§ **Work order**
Copy out again, unchanged, the listing below from the line that has "Task: Click the Yeni Blog quick action" through the line that has "Where should I click to: Click the divider".

§ **Source information**
----

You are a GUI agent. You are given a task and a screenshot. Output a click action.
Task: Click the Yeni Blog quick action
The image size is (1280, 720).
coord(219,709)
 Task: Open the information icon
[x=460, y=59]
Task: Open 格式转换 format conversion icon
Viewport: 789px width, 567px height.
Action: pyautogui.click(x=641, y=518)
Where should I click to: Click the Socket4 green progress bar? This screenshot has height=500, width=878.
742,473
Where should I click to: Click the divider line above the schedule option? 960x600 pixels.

----

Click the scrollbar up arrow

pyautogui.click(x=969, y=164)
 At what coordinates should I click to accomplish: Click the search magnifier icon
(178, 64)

----

§ **Answer to this task**
Task: Click the Yeni Blog quick action
The image size is (1280, 720).
coord(219,709)
 Task: Open the information icon
[x=460, y=59]
Task: Open 格式转换 format conversion icon
Viewport: 789px width, 567px height.
Action: pyautogui.click(x=641, y=518)
Where should I click to: Click the Socket4 green progress bar? This screenshot has height=500, width=878.
742,473
Where should I click to: Click the divider line above the schedule option? 960x600 pixels.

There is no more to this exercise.